§ ACTION ITEM: Output exactly the lines below, starting with the line that has "Task: Open the logger list icon" and going on through the line that has "This screenshot has height=530, width=1252.", both included, and no other lines.

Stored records
----

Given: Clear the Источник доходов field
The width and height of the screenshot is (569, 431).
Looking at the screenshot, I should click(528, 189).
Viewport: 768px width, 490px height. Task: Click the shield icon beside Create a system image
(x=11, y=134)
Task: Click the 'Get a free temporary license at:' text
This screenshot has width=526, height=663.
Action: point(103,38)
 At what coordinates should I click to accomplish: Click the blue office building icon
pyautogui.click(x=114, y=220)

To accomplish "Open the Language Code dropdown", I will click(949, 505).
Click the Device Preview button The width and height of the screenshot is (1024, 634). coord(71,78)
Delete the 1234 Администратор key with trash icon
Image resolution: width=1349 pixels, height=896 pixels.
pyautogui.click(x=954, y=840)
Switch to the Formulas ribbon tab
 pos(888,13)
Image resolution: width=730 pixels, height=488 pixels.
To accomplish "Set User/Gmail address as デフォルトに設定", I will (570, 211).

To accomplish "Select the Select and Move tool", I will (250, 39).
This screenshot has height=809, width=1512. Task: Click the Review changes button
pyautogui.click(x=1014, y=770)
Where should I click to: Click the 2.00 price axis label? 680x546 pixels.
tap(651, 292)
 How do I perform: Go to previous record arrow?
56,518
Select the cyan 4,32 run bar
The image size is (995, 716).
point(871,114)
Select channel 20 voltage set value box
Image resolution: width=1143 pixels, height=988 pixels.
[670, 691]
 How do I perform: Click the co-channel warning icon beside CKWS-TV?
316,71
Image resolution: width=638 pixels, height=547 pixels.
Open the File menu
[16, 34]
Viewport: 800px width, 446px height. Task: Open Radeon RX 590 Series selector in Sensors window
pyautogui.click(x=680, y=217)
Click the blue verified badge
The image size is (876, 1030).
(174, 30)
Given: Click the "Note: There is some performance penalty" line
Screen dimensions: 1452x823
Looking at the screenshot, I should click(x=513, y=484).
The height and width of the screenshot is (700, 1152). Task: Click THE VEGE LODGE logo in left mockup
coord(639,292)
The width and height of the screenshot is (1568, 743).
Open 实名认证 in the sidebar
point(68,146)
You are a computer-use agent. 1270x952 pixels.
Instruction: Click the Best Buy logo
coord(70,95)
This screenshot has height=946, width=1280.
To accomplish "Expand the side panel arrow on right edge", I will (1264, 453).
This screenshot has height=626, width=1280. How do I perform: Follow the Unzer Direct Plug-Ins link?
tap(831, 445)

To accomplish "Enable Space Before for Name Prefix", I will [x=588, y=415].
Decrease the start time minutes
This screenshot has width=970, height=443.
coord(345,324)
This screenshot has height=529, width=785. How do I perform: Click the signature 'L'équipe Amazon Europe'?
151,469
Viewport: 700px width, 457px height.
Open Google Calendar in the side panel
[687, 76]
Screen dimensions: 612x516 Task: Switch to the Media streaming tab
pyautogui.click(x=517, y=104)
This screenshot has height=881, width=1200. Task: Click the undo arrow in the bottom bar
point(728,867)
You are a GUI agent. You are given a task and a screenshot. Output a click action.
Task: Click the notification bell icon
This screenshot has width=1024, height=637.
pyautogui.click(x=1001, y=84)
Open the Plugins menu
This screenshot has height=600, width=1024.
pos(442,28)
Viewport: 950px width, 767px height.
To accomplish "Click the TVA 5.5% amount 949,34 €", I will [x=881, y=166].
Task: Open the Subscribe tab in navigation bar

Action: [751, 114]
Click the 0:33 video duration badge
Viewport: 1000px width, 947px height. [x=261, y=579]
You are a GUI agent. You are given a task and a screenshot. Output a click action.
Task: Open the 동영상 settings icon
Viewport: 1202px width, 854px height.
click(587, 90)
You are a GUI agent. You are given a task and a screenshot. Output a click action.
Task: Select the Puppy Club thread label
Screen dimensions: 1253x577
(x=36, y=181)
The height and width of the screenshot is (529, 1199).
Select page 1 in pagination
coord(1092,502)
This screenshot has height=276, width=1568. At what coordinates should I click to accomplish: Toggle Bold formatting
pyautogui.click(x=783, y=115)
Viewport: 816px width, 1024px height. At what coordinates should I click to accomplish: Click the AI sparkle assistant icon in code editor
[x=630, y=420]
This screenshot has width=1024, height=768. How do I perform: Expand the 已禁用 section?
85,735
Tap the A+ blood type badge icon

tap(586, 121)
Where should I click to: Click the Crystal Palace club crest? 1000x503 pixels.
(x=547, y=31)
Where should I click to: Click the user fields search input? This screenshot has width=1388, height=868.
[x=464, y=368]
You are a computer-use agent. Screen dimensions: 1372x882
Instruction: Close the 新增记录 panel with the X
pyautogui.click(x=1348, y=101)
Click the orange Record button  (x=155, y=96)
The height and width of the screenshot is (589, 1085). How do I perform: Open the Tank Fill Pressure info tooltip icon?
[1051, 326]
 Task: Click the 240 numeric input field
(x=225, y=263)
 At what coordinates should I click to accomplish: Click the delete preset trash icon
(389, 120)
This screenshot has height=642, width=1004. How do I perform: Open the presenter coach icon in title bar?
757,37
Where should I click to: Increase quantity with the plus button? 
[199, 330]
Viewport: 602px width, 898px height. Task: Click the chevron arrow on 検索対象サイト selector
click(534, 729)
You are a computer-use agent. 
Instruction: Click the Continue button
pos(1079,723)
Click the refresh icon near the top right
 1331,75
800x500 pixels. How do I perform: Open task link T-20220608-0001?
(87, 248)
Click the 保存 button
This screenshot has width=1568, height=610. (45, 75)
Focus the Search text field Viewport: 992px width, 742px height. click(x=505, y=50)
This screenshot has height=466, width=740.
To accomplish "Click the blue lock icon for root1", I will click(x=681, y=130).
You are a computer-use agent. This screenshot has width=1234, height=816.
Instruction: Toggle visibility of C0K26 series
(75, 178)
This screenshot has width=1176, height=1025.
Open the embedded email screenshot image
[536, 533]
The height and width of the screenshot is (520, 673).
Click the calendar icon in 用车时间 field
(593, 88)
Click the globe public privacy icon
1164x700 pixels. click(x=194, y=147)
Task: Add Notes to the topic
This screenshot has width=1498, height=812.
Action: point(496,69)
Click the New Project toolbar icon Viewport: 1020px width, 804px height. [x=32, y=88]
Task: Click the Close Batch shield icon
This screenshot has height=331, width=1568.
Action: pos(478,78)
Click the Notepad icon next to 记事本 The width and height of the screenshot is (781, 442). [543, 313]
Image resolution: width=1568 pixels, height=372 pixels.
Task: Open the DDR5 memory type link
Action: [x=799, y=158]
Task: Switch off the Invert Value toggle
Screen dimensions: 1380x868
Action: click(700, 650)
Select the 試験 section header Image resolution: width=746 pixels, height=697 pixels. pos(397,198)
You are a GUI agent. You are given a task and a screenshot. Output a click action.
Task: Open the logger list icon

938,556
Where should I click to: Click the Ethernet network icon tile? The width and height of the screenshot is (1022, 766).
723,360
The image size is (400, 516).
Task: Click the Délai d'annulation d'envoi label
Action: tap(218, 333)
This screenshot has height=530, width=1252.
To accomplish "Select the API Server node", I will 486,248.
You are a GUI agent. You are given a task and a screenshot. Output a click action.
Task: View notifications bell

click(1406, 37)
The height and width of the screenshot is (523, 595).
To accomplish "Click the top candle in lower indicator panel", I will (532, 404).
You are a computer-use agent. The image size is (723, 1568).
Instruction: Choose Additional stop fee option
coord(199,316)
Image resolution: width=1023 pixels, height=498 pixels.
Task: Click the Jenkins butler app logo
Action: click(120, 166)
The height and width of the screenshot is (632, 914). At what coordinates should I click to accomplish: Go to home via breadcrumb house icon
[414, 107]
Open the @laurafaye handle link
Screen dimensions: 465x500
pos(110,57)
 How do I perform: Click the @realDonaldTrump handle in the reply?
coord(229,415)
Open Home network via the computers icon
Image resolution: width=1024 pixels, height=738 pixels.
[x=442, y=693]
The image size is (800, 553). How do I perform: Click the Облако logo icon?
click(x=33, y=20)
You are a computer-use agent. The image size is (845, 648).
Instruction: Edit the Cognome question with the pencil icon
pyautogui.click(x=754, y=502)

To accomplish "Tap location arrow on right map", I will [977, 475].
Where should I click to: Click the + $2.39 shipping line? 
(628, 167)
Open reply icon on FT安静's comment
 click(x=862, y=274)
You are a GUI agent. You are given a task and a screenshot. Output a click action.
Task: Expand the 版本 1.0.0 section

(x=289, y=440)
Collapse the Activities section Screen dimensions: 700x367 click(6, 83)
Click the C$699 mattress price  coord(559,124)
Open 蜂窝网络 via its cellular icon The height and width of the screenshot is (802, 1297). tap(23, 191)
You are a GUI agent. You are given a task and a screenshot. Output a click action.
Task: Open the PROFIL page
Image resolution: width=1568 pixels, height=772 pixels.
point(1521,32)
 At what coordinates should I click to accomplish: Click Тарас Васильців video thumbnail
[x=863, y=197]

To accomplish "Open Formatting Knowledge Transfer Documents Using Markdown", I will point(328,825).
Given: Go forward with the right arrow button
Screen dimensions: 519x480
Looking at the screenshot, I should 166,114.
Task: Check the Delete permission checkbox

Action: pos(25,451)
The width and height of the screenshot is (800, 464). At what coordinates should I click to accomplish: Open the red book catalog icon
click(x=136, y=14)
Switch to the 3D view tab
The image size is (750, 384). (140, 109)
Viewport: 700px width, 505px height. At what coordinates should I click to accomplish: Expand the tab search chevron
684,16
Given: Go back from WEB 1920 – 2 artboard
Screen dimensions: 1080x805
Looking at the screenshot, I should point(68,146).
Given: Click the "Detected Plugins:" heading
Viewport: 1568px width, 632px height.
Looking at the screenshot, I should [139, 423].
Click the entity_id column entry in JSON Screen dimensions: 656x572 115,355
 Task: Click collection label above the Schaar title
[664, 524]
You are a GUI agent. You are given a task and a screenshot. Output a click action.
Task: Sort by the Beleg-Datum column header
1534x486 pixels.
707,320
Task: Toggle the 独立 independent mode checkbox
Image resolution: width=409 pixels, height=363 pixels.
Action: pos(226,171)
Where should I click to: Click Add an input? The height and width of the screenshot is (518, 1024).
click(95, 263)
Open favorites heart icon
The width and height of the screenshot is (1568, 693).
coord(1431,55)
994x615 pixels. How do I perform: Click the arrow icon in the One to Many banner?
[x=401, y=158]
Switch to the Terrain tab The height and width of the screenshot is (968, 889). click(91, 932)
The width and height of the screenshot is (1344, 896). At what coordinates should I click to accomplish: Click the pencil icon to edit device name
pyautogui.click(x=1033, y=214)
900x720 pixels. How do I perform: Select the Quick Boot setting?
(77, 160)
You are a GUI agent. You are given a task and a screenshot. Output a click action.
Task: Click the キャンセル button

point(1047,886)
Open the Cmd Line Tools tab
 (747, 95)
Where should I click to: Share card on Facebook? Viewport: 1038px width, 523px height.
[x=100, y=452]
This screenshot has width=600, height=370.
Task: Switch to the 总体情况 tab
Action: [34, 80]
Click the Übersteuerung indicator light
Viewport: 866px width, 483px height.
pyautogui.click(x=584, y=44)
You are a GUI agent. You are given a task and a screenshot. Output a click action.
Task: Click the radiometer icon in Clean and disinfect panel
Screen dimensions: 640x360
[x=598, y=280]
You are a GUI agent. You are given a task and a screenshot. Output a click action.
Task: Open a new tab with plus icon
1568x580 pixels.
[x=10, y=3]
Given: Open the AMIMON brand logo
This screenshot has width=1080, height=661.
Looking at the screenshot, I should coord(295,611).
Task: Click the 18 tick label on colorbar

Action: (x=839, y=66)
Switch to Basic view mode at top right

----

§ TASK SOLUTION:
Task: Open the logger list icon

938,556
Where should I click to: Click the Ethernet network icon tile? The width and height of the screenshot is (1022, 766).
723,360
The image size is (400, 516).
Task: Click the Délai d'annulation d'envoi label
Action: tap(218, 333)
This screenshot has height=530, width=1252.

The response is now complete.